(Data supplied Opens)

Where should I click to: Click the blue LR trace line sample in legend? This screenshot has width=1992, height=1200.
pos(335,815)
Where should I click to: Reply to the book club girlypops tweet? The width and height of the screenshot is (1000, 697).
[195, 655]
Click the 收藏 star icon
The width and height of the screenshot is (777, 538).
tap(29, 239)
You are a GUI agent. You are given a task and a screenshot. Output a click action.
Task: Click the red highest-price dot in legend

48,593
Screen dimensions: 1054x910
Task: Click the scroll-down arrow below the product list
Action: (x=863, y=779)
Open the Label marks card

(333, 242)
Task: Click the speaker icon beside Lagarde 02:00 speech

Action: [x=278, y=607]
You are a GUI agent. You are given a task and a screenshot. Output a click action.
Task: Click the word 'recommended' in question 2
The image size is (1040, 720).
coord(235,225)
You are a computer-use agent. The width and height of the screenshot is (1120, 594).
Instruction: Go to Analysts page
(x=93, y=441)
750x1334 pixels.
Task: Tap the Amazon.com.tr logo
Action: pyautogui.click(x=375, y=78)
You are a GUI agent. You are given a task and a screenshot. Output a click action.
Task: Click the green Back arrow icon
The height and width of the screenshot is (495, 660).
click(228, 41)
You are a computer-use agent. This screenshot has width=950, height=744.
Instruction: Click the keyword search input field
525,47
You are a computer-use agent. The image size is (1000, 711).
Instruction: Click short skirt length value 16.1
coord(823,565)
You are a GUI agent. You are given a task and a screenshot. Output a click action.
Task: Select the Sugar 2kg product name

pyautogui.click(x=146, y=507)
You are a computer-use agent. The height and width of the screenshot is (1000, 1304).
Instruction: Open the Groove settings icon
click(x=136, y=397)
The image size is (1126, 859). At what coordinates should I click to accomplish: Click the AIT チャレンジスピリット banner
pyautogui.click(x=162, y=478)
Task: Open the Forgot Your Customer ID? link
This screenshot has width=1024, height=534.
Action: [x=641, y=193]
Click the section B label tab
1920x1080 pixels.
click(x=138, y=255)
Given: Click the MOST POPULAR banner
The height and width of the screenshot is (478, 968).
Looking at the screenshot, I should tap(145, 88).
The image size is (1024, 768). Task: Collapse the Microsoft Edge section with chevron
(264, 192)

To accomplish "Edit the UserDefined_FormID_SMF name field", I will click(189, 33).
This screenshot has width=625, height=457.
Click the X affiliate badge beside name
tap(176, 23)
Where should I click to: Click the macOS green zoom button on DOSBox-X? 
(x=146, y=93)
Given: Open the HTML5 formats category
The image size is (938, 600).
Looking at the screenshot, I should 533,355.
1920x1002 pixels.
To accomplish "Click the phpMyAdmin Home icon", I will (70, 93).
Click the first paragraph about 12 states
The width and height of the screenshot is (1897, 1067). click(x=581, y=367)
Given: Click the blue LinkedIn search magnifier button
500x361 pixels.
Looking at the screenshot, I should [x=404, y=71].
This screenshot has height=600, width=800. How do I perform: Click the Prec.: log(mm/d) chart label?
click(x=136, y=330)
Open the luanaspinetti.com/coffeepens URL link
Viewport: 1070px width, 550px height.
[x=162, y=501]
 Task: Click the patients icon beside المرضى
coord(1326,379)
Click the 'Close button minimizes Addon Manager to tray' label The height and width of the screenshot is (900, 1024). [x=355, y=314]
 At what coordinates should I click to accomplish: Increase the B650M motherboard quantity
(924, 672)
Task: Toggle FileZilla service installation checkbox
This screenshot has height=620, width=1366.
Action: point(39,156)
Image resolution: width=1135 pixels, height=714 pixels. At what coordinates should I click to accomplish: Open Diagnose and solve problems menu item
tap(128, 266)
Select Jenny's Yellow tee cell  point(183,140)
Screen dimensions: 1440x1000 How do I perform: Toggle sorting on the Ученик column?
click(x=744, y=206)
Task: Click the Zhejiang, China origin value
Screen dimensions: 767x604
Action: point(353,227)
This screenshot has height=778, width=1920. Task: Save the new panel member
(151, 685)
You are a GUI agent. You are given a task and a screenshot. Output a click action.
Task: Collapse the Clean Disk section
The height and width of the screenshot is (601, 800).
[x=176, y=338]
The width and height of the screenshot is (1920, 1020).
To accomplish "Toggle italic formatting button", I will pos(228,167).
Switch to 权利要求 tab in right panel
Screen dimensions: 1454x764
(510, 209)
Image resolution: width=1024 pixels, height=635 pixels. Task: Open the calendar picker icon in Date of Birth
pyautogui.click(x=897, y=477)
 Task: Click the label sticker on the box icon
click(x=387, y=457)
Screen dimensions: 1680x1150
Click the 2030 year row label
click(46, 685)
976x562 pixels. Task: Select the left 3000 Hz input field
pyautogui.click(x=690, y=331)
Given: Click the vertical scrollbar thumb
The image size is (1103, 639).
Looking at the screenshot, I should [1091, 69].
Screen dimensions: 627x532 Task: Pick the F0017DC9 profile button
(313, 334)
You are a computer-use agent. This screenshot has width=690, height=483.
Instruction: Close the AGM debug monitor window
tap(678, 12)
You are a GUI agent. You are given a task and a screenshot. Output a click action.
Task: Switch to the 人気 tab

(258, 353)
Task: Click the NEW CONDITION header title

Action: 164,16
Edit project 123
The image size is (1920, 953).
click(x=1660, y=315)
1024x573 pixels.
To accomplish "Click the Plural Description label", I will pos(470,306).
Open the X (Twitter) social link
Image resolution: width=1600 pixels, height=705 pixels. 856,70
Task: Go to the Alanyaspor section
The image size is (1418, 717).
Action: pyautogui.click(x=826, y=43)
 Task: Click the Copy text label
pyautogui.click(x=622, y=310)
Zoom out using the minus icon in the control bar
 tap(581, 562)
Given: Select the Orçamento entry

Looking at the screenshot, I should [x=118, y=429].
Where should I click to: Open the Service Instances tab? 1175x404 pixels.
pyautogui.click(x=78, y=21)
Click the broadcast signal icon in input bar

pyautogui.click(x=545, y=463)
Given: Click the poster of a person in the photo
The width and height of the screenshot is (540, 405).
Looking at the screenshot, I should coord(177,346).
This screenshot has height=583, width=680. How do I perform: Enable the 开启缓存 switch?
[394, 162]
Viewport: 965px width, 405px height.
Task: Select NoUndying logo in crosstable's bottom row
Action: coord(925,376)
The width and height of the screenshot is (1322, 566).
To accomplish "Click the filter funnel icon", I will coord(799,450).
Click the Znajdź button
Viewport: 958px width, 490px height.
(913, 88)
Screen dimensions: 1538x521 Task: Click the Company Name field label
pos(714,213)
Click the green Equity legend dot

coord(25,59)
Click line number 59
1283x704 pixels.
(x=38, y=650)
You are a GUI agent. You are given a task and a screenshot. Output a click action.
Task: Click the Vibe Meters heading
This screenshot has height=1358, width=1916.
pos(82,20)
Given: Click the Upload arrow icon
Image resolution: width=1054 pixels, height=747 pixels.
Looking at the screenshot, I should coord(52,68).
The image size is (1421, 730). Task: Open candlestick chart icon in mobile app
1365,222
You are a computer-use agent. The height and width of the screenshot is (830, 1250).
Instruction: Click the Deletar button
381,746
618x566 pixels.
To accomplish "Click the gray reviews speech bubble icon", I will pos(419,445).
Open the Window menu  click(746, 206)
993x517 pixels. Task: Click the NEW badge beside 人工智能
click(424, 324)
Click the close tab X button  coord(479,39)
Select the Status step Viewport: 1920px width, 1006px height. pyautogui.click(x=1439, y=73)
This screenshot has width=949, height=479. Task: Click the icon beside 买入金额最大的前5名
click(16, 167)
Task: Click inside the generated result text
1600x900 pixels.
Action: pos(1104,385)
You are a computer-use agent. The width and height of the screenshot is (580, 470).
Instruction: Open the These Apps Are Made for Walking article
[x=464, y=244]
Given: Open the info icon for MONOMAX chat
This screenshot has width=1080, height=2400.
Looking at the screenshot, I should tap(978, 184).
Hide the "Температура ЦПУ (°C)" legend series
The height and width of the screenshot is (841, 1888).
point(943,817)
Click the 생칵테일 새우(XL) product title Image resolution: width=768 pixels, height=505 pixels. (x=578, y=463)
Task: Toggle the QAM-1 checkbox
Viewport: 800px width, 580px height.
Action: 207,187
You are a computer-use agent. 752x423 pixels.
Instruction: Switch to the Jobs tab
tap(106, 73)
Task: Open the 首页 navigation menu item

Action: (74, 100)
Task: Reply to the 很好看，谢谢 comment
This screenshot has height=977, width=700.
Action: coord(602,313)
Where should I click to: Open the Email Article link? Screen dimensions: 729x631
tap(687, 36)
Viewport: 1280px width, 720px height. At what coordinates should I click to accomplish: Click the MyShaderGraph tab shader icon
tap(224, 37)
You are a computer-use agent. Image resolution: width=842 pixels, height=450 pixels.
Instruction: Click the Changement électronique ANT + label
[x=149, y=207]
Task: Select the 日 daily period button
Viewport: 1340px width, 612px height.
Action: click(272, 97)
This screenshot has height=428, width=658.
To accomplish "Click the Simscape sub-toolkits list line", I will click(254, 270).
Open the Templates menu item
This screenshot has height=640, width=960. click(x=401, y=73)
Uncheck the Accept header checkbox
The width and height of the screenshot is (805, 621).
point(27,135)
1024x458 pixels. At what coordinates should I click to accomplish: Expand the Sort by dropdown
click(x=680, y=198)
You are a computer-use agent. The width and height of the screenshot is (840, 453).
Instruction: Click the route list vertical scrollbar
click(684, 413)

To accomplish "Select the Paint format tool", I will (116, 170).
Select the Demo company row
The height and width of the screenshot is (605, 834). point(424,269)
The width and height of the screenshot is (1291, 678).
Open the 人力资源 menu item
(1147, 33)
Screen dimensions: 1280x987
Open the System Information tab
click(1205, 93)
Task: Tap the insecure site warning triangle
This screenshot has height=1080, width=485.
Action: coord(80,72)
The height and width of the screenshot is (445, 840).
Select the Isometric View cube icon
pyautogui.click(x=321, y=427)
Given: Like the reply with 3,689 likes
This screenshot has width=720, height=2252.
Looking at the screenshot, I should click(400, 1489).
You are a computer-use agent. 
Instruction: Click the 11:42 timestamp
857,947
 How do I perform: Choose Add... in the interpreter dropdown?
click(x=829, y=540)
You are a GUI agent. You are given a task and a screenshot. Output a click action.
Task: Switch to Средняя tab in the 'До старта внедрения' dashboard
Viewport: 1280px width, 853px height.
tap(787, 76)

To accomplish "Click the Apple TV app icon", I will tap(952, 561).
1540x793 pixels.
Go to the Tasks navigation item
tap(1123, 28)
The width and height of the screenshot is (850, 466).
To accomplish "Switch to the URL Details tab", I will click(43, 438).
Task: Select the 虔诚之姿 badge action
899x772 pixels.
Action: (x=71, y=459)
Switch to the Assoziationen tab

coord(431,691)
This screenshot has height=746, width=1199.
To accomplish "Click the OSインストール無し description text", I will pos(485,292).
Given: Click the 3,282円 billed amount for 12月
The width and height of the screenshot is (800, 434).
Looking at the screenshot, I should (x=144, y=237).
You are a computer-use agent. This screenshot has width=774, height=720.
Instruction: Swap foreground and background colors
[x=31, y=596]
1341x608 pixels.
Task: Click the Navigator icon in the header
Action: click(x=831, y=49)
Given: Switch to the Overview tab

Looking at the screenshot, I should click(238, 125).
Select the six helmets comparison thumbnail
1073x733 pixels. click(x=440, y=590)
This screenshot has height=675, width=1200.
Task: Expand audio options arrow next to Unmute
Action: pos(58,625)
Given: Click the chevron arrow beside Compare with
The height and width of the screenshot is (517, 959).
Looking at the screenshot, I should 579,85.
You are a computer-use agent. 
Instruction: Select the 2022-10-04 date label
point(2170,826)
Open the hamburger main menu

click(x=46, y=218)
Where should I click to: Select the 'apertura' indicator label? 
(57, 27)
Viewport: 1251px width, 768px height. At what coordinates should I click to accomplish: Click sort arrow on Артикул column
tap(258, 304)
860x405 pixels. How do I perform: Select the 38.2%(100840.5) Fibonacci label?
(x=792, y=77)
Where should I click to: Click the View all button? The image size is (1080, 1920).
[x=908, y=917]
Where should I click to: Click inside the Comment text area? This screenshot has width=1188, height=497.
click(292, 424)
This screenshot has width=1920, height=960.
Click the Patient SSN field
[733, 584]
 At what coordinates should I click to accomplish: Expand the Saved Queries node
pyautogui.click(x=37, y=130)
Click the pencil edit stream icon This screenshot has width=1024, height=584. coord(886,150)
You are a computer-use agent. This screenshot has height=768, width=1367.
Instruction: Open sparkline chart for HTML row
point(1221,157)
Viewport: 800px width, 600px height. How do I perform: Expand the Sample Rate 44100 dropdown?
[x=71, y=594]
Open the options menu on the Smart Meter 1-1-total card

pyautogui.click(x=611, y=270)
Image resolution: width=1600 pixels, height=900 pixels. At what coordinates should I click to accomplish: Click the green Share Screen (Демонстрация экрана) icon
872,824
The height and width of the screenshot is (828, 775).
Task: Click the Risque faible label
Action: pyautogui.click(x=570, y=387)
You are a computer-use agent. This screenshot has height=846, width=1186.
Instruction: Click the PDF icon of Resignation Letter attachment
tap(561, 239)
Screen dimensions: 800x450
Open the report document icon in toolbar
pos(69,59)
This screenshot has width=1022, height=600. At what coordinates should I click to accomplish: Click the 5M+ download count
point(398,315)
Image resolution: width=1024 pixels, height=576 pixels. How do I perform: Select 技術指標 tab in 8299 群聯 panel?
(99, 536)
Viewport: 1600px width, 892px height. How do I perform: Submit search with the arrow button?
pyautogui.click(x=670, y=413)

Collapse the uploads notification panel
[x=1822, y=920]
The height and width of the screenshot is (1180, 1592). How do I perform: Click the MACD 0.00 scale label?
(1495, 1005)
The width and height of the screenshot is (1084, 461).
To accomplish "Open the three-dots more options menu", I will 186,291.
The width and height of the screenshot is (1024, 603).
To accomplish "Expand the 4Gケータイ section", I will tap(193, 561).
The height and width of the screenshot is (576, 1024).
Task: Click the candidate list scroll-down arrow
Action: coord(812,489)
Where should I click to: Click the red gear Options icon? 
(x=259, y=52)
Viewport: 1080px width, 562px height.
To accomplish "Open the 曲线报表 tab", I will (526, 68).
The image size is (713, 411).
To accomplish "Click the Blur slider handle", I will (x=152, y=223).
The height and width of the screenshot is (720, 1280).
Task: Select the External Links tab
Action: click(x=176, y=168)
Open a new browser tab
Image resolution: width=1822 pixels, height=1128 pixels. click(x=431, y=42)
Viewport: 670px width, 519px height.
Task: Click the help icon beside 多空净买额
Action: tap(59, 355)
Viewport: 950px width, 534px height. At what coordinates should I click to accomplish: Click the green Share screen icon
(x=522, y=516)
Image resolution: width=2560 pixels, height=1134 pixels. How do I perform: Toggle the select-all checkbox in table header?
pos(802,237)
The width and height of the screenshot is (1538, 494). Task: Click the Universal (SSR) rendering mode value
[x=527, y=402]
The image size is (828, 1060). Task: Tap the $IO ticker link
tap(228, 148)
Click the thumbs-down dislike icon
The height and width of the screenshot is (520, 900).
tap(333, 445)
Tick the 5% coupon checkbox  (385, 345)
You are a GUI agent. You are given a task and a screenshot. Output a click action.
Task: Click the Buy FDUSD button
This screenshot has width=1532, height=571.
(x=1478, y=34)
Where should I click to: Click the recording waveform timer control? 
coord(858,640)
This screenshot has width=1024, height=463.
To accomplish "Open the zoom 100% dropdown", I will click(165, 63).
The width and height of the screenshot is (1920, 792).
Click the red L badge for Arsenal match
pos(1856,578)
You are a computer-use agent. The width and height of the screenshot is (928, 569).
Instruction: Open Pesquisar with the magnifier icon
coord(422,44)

(Data supplied Closes)

■ Brief
Please copy, exactly and with nothing else, the lines above beginning at the line that has "Select the Demo company row" and ending with the line that has "The width and height of the screenshot is (850, 466).".

■ Completed task
Select the Demo company row
The height and width of the screenshot is (605, 834). point(424,269)
The width and height of the screenshot is (1291, 678).
Open the 人力资源 menu item
(1147, 33)
Screen dimensions: 1280x987
Open the System Information tab
click(1205, 93)
Task: Tap the insecure site warning triangle
This screenshot has height=1080, width=485.
Action: coord(80,72)
The height and width of the screenshot is (445, 840).
Select the Isometric View cube icon
pyautogui.click(x=321, y=427)
Given: Like the reply with 3,689 likes
This screenshot has width=720, height=2252.
Looking at the screenshot, I should click(400, 1489).
You are a computer-use agent. 
Instruction: Click the 11:42 timestamp
857,947
 How do I perform: Choose Add... in the interpreter dropdown?
click(x=829, y=540)
You are a GUI agent. You are given a task and a screenshot. Output a click action.
Task: Switch to Средняя tab in the 'До старта внедрения' dashboard
Viewport: 1280px width, 853px height.
tap(787, 76)

To accomplish "Click the Apple TV app icon", I will tap(952, 561).
1540x793 pixels.
Go to the Tasks navigation item
tap(1123, 28)
The width and height of the screenshot is (850, 466).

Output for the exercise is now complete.